However, despite its highly influential look and sound, The Day the Earth Stood Still is probably best remembered today not for its technical accomplishments but for its advocacy of peace and international cooperation, an advocacy made all the more striking by the fact that the film appeared during the Korean War and thus at the very height of international Cold War tensions. Of course, the film also appeared in the midst of a rising tide of “UFO” sightings and popular concern over the possibility that alien spacecraft, generally in the form of “flying saucers,” were visiting earth, possibly with hostile intentions. This concern had been particularly spurred by the widely publicized rumors of the crash of a UFO near Roswell, New Mexico, in 1947.
The Day the Earth Stood Still, with its vision of benevolent aliens who have come to earth on a mission of peace (only to be greeted with suspicion and violence), thus went against the grain of both anti-Soviet and anti-alien hysteria. Of course, these two forms of hysteria are informed by a similar xenophobia, and it is no accident that the height of fears over invasion by extraterrestrials occurred precisely when the American public had been primed by official propaganda to expect an unprovoked attack by the sinister forces of communism. Indeed, the numerous alien invasion films and novels produced during the 1950s are quite widely regarded as allegorical responses to the fear of Soviet invasion on the part of American audiences during that period.
Thus, if the paranoid treatment of the possibility of alien invasion in many SF films of the 1950s can be taken as an allegorical representation (and sometimes even endorsement) of the fear of communist invasion or subversion, the critique of xenophobia in The Day the Earth Stood Still can be taken as a sort of counter-allegory—as a critical commentary on the anticommunist hysteria that was then sweeping the United States. This aspect of the film includes an extensive interrogation of the role of the media in producing and stimulating mass hysteria by sensationalizing accounts of the dangers posed to earth by the alien visitors. Indeed, from its very opening scenes, in which radio commentators in India, France, Britain, and the United States are seen announcing the approach of the spacecraft even before it lands, the film acknowledges the crucial role played by the media in determining the popular perception of events in the world.

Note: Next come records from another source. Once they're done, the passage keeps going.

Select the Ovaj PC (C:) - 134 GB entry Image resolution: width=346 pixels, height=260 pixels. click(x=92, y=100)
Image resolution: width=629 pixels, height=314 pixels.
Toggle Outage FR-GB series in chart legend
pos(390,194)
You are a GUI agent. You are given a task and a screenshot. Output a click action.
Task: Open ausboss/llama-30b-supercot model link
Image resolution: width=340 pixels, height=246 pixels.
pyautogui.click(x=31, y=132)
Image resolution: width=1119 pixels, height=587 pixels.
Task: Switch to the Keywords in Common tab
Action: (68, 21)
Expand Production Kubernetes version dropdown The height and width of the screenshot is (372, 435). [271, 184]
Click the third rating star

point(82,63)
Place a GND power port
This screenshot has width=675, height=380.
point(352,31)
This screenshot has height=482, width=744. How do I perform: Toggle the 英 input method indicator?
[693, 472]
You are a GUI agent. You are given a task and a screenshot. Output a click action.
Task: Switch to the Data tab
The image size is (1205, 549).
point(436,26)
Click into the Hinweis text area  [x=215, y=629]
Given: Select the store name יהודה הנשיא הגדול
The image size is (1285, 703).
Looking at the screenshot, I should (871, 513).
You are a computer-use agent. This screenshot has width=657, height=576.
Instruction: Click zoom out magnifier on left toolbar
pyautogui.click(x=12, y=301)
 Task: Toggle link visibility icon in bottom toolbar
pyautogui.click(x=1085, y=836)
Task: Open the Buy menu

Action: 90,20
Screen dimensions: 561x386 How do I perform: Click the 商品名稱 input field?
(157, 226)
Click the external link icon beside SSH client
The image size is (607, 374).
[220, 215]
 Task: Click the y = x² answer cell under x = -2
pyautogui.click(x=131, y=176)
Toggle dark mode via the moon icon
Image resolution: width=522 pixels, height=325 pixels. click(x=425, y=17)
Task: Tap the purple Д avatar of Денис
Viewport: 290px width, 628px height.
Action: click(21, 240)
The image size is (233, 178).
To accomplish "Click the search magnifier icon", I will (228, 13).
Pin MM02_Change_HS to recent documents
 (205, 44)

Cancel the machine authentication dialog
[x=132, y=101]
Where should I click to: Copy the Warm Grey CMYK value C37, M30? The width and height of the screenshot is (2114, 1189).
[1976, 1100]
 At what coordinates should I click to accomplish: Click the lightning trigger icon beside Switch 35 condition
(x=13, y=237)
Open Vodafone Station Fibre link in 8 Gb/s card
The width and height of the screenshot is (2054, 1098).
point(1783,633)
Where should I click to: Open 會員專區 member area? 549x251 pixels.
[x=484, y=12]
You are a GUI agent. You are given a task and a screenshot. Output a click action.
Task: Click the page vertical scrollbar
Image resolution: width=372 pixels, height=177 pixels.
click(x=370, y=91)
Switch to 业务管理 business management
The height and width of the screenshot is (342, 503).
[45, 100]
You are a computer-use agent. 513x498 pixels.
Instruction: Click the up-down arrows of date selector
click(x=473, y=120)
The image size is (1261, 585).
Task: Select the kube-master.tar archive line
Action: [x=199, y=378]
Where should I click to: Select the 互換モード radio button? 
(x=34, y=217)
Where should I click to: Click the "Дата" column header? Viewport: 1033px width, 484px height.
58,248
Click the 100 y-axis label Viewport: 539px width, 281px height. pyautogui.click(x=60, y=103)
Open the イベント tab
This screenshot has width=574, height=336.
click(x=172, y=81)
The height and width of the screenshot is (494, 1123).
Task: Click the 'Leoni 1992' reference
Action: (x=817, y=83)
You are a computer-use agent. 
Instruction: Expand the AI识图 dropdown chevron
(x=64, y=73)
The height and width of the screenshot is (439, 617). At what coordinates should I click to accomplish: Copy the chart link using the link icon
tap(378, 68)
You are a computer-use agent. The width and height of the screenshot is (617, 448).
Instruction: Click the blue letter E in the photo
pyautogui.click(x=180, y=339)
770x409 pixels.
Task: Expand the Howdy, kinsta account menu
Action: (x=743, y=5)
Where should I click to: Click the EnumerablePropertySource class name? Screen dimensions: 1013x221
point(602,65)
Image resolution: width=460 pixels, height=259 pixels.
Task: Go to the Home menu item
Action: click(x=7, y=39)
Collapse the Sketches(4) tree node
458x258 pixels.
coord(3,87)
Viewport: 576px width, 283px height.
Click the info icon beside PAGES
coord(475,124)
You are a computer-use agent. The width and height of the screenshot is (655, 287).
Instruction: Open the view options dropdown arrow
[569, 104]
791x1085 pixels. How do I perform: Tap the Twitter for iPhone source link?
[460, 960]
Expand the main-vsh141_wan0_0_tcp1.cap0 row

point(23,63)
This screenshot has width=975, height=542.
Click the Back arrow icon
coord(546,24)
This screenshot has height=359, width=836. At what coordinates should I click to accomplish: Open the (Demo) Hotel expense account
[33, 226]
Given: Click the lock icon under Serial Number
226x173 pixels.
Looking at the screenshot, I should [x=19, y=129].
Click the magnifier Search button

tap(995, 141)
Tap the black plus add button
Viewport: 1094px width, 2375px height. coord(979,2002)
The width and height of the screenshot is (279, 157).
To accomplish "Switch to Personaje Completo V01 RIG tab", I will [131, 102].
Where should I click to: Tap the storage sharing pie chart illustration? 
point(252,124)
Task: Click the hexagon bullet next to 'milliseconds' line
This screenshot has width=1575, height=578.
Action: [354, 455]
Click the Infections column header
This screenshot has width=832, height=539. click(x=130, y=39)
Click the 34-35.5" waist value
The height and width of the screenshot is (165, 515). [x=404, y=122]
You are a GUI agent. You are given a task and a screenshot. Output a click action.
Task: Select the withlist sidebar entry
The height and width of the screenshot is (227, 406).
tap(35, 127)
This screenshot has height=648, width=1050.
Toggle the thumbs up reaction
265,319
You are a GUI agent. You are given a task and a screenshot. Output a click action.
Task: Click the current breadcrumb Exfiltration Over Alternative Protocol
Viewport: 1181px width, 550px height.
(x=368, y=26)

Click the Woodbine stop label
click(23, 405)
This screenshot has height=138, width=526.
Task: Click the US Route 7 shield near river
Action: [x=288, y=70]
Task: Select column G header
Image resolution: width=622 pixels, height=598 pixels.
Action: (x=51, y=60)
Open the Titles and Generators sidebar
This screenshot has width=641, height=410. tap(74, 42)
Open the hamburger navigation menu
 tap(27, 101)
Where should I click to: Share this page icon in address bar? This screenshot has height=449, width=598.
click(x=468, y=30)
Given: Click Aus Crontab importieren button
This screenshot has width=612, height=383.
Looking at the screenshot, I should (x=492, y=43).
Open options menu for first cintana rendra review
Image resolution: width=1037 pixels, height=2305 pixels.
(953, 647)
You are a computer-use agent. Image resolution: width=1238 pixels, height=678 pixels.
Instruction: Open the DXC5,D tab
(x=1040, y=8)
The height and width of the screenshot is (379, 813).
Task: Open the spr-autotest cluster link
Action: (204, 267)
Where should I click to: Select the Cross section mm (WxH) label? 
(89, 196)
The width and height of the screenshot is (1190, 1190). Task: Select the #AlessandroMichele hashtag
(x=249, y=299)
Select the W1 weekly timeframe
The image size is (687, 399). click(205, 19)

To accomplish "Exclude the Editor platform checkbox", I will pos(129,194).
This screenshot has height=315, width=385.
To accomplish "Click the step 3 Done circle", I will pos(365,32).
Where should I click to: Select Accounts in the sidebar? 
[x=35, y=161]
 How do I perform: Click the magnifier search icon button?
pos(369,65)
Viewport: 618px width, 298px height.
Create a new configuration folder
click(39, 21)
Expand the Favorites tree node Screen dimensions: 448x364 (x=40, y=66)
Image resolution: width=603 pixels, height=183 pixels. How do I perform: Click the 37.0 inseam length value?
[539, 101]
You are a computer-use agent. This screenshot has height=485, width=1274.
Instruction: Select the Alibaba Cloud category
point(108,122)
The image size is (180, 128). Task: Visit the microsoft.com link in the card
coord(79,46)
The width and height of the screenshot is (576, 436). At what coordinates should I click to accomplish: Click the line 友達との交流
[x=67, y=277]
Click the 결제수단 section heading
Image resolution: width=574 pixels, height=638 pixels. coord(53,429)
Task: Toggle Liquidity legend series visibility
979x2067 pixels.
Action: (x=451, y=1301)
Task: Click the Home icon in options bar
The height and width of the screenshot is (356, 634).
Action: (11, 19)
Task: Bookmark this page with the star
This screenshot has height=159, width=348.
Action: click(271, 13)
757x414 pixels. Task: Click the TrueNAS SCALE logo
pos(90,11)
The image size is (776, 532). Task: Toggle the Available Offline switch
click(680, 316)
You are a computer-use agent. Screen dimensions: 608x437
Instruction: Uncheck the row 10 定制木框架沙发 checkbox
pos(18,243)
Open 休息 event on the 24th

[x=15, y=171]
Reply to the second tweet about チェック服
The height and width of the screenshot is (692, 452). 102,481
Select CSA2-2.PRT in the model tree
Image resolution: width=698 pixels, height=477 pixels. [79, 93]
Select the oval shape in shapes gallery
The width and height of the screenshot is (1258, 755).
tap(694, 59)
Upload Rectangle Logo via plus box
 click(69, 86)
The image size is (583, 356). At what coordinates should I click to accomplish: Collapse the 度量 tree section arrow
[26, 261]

The then-new medium of television is prominent among the media represented in The Day the Earth Stood Still, marking still another way in which the film was a landmark in American cultural history. Indeed, film historian Vivian Sobchack has argued in her book Screening Space: The American Science Fiction Film that the depiction of television broadcasts in the film may have “set the standard for all traditional film telecasts and news montages to follow.” Radio, however, remains the dominant medium in The Day the Earth Stood Still—and the one most given to lurid accounts of the alien threat. In one scene, a radio interviewer questions the crowd gathered on the mall around the spacecraft, clearly leading those interviewed to express fear and anxiety. When Klaatu (in the guise of Carpenter) is himself questioned, he begins to make a statement against fear and in favor of understanding; the interviewer abruptly cuts him off and moves on, hoping for more interesting responses. The most sensational account of all occurs in a radio broadcast made by nationally-known radio commentator Gabriel Heatter, who appeared as himself in the film despite the fact that it portrays him and similar commentators in a very negative light. Heatter, urging his audiences to aid in the hunt for Klaatu, announces in a mood of near hysteria that “the monster must be found. He must be tracked down like a wild animal; he must be destroyed!”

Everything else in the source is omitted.